Learn the fall trends, get skincare advice at the Clarins counter

Clarins run makeup artist Christopher Truffa and his team will be at the Bloomingdales at the Chestnut Hill Mall through Friday to give laudatory skincare and beauty consultations to help you through the fall transition. Whether you're seeking out

How to Check Your Skin for Skin Cancer

How to Check Your Skin for Skin Cancer Involving a husband adds another set of eyes, which is especially helpful when checking the back and other hard-to-see areas,” said Thomas E. Rohrer, MD, FAAD, a directorship-certified dermatologist in private practice in Chestnut Hill, Mass. to

Where to Get a Breast Examination Near Dedham

Brigham and Women's Sanatorium offers mammography screenings at the following locations: 75 Francis St., Boston, 877-DFCI-BWH; 1153 Nave St., Boston, 877-DFCI-BWH; and 850 Boylston St., Chestnut Hill, 877-DFCI-BWH. Boston's Mammography Van, in

Where to Get a Breast Examination in Newton

Newton-Wellesley Sickbay offers screenings and mammograms at its Washington Street locatino and at two off-milieu Ambulatory Care Centers at 307 West Central St., Natick and 111 Norfolk St., Walpole. To programme a Beth Israel Deaconess Hospital

Speaker at Friends' Meeting House to confront racism

By Constance Garcia-Barrio

Like acid thrown in our eyes, racism blinds us with hate and fear. We see each other, and ourselves, only through the damage. “But we have a choice,” said Rudy Nickens, 62, of St. Louis, who’s given anti-racism workshops throughout the world for 30 years and will speak on ways to challenge racism Saturday, June 17, 7 p.m., at the Green Street Friends Meeting House, 45 W. School House Lane. “However, not only whites but people of all racial identities have our work cut out for us.”
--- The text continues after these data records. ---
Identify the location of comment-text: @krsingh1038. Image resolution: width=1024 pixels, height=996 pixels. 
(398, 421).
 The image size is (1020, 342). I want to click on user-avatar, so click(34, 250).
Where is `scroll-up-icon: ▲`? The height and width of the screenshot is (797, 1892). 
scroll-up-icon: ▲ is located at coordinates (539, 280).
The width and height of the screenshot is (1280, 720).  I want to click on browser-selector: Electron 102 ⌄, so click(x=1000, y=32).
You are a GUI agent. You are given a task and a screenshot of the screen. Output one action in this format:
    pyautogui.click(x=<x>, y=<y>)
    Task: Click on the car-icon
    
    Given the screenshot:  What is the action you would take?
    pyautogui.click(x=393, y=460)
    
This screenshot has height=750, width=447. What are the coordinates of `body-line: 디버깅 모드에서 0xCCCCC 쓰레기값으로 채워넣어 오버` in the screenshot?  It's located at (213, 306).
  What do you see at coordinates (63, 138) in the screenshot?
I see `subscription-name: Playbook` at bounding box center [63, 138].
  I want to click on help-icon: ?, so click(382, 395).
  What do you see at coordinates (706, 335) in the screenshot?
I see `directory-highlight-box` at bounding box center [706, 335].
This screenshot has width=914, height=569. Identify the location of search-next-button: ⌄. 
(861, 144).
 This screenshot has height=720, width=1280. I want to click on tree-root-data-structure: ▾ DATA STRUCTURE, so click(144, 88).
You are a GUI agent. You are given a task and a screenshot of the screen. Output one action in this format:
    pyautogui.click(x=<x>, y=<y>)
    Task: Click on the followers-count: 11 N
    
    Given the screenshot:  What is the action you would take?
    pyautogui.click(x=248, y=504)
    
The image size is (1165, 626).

For people targeted by racism, the work includes the daunting task of releasing internalized racism, which refers to the ways in which people of color have been conditioned to act out the hurts of racism on themselves.

Consider Madam C. J. Walker (1867-1919), who rose from field hand to millionaire by developing hair care products for African Americans. She built her fortune, in part, by popularizing the hot comb, which straightened kinky hair. Many black women felt that hair texture closer to that of whites made them more acceptable. Today, 100 years later, women of African heritage spend a fortune on straight hair from Brazil or India to have hair more like that of whites. “We build strength from self acceptance,” said Nickens, former chairman of racial equity for the Ferguson Commission, “but internalized racism undercuts it.”